Abílio Maolela conta também que, desde que as manifestações ganharam terreno, as fontes oficiais de informação têm a tendência de se fechar cada vez mais. Não se abrem para jornalistas e, das poucas vezes que o fazem, escolhem os órgãos que devem cobrir os eventos e as empresas privadas de comunicação social são as mais prejudicadas, alegadamente, porque não difundem informações à favor do Governo.

Segundo o jornalista, a escassez de informação oficial cria dificuldades à classe, visto que, muitas vezes, não têm a possibilidade de fazer o contraditório ou a confirmação dos factos. Aponta como exemplo as discrepâncias que existem em torno do número de mortos, desde que as manifestações iniciaram. Frisa que, por exemplo, a Sociedade Civil apresenta seus números, as unidades sanitárias também têm seus dados e o Governo, por sua vez, tem seus números.

Entende que estas discrepâncias, além de induzir o jornalista para o erro, dificulta o tratamento de informação que vai para o consumo público. Por isso, apela ao Governo para que seja mais aberto e flexível na difusão de informação para não lançar a sociedade para o campo de especulações.      
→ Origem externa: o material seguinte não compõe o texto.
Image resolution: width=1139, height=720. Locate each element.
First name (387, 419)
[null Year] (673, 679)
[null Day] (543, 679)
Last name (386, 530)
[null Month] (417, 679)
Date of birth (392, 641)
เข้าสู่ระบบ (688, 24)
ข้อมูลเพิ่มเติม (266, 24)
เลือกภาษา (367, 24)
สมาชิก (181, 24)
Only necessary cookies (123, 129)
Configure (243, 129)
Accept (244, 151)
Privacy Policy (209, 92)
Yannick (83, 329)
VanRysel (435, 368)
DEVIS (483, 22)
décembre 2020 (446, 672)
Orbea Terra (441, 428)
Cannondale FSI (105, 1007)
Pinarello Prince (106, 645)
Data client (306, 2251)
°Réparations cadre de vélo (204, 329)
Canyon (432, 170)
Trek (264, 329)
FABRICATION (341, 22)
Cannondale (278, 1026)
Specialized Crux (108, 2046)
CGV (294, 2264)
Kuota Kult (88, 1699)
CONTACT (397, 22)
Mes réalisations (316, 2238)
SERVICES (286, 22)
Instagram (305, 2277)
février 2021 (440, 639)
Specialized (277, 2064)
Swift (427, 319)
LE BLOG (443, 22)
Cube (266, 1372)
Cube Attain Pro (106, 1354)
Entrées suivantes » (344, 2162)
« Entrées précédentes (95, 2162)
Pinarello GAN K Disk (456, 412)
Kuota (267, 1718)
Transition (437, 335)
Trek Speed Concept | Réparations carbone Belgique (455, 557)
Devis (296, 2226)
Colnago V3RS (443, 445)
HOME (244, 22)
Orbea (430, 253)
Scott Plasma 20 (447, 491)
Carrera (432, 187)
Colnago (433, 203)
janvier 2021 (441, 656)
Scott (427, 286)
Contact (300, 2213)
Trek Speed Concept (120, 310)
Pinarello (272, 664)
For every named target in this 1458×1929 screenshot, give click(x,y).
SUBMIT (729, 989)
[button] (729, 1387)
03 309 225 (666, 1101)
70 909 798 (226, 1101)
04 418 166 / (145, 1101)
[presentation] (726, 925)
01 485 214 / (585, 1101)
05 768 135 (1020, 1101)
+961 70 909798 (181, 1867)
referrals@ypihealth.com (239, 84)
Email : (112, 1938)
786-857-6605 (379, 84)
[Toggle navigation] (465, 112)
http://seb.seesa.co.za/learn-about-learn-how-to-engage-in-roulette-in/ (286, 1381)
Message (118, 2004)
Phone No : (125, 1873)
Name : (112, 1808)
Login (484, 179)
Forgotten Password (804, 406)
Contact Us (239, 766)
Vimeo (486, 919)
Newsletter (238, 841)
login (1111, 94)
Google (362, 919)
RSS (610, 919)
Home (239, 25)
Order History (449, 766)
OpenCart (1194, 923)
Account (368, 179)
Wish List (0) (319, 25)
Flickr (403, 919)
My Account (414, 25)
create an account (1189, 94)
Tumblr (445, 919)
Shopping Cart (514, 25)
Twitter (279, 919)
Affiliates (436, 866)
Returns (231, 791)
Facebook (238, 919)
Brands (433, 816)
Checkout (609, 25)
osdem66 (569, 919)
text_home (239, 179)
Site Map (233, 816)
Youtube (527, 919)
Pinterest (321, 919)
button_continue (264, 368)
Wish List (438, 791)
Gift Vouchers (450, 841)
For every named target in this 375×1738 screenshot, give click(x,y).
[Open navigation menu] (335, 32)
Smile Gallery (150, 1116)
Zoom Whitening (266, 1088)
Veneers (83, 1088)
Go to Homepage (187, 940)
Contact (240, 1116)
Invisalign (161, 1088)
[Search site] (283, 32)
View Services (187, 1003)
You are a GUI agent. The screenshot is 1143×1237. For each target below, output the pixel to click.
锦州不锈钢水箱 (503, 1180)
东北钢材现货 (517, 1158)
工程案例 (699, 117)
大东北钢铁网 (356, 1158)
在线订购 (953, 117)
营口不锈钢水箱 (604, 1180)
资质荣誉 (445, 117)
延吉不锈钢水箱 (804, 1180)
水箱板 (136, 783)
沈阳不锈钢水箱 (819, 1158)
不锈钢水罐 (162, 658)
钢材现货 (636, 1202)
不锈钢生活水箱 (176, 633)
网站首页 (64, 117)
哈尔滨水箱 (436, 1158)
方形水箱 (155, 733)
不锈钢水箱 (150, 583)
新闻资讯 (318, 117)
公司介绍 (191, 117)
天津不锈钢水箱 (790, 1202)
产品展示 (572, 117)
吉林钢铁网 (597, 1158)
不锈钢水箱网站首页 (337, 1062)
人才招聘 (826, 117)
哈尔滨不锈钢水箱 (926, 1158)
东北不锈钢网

S. Matula [nome fictício] jornalista da Televisão de Moçambique (TVM) fala da intolerância e ódio que as pessoas têm para com aquele órgão de comunicação social, facto que, muitas vezes, periga a integridade física dos jornalistas e coloca em causa o património da instituição. Explica que, por várias vezes, foi obrigado a interromper a produção de reportagens por temer violência popular, já que os manifestantes conotam a Tv pública como aliada do Governo.

“Os deveres do jornalista e das empresas de comunicação social estão definidos na Lei. Não há discriminação entre empresas públicas e privadas. Portanto, quando vamos ao terreno, usamos os mesmos métodos de recolha e difusão de informação, mas, como redacção, temos sempre a nossa linha editorial. Infelizmente, algumas pessoas não gostam da forma como descrevemos ou tratamos os assuntos, o que é normal, mas isso não pode ser um mecanismo de difusão de ódio. Lamentavelmente, sentimos isso no nosso dia-a-dia”, disse.      

Matula explica que, por várias vezes, a sua equipa de reportagem foi impedida de recolher informação em determinados lugares e, para pressionar os jornalistas a saírem do local, os manifestantes atiraram pedras e garrafas. Sublinha que alguns colegas são vítimas de intolerância popular, nos bairros porque ser repórter da televisão pública é visto como aliado do Governo.

“Se, antes, podia sair à rua, ir a uma tasca beber uma cerveja e conversar com a vizinhança, com as manifestações, a situação ficou complicada. Parte dos meus vizinhos já não diferenciam o cidadão Matula do jornalista da televisão. Muitas vezes chingam-me e acusam de ser protector do Governo porque as informações que veiculámos não retractam a realidade dos factos; que não é a informação que o povo quer. São discussões que geram ânimos e emoções que, em algum momento, colocam em causa a minha segurança. Por isso, para evitar o pior, fui obrigado a mudar os hábitos de vida, incrementando os níveis de segurança para mim e para a família, além de reduzir a minha circulação na zona. É triste, mas é uma realidade que vivemos desde o dia 21 de Outubro. As nossas liberdades estão a ser limitadas”, lamentou.